Deja vu all over again

Watching the ABC television series, "I Survived a Japanese Game Show" gives me a certain sense of the familiar. I have never been to Japan, nor have I ever been a contestant on a game show.  But I bore witness to that country's perverse sense of humor nearly ten years ago when the ocean waters off Key Biscayne became a set for the grand finale of a very bizarre quiz show.

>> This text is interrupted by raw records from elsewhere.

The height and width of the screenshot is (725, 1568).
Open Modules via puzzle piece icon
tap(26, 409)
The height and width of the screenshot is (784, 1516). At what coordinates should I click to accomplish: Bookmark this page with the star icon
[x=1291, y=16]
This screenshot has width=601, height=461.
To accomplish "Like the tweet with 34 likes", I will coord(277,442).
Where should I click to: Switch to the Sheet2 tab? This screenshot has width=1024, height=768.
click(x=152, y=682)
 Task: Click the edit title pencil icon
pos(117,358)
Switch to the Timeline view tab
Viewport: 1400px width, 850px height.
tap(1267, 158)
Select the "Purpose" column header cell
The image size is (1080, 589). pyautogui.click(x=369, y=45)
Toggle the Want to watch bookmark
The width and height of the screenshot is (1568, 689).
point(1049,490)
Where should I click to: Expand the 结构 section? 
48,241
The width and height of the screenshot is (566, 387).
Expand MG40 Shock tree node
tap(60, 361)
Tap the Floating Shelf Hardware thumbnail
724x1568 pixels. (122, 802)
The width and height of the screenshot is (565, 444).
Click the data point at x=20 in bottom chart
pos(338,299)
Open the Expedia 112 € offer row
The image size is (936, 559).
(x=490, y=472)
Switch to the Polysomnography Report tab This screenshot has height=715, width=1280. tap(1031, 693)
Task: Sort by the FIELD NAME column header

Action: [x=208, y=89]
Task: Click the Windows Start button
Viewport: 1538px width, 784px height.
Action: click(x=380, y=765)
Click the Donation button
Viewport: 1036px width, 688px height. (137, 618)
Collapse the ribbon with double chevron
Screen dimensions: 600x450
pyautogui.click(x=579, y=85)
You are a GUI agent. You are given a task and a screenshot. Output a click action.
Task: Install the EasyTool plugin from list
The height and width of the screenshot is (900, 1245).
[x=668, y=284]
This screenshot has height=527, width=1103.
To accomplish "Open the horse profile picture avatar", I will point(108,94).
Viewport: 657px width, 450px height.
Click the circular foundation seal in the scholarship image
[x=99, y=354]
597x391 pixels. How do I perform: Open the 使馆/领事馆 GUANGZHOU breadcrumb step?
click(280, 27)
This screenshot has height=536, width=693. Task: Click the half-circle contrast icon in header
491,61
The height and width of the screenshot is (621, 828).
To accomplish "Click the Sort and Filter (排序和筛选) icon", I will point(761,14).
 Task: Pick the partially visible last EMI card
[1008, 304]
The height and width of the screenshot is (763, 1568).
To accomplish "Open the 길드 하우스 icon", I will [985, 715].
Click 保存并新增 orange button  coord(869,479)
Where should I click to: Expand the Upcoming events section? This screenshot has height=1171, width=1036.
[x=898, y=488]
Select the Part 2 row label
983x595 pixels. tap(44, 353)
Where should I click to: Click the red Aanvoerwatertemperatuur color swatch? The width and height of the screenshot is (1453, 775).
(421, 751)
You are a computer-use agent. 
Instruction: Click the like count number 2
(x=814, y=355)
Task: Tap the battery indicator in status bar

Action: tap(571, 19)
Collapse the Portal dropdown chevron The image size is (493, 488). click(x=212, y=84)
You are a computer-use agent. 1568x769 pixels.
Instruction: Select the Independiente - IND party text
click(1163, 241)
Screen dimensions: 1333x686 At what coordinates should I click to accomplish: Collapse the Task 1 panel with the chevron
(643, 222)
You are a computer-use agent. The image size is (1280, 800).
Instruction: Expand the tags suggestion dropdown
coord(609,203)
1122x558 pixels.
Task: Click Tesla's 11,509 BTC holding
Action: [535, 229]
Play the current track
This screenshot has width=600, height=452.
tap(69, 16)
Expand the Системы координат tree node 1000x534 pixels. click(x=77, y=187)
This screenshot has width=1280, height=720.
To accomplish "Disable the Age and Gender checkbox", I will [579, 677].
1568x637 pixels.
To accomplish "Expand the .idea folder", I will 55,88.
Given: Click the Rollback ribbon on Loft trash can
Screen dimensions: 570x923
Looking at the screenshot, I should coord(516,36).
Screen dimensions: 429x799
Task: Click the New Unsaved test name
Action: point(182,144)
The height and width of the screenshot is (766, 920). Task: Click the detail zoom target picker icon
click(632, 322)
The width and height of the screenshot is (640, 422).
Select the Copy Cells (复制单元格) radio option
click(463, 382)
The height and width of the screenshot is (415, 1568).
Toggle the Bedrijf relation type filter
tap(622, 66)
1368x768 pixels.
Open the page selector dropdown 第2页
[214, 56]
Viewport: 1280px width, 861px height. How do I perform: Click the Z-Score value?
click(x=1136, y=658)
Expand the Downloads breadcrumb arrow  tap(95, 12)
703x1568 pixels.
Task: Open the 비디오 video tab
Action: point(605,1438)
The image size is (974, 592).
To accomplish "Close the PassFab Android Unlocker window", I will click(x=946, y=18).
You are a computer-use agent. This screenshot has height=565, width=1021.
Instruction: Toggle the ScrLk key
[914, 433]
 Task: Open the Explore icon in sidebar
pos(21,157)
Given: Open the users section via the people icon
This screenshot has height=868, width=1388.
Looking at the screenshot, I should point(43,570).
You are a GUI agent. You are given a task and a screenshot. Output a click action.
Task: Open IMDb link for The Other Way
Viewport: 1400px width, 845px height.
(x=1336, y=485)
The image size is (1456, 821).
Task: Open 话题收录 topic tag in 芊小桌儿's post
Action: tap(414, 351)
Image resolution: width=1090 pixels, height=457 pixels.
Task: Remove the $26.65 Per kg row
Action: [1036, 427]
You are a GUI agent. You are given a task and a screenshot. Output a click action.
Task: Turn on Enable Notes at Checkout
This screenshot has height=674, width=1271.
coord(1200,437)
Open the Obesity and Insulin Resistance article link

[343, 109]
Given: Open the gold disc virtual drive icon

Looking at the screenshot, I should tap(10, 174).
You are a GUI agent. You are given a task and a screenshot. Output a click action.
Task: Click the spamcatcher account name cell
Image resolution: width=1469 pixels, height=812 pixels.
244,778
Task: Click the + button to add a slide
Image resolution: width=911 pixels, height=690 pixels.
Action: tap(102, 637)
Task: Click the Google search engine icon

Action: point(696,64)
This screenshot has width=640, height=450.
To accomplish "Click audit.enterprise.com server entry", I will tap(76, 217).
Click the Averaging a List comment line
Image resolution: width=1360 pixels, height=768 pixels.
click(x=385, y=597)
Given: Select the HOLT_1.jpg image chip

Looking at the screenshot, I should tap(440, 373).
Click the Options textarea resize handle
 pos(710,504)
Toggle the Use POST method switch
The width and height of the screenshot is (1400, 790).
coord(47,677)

In "Trans America Ultra Quiz", Japanese contestants had to survive multiple rounds of traveling the U.S. and answering questions for a chance at a grand prize.  This grand prize was supposed to be a beautifully-decorated houseboat in South Florida.  After the final elimination round, the ecstatic winner sat in a studio watching the unveiling of his/her new home.  Then suddenly, it blew up.

Ha ha ha.

And that's what happened, sort of.  An unnamed barge, tricked out with cheesecloth and paint to look posh on the outside, was towed out to 70 feet of water off Key Biscayne.  A Homestead pyrotechnics company rigged some charges to make it look like it exploded.  But really it sank because of four holes drilled below the waterline.  It's now an artificial reef.

No word on what happened to the poor sap who "won" it.  He probably would have preferred to dress up in a bug suit and get stuck to a Velcro wall.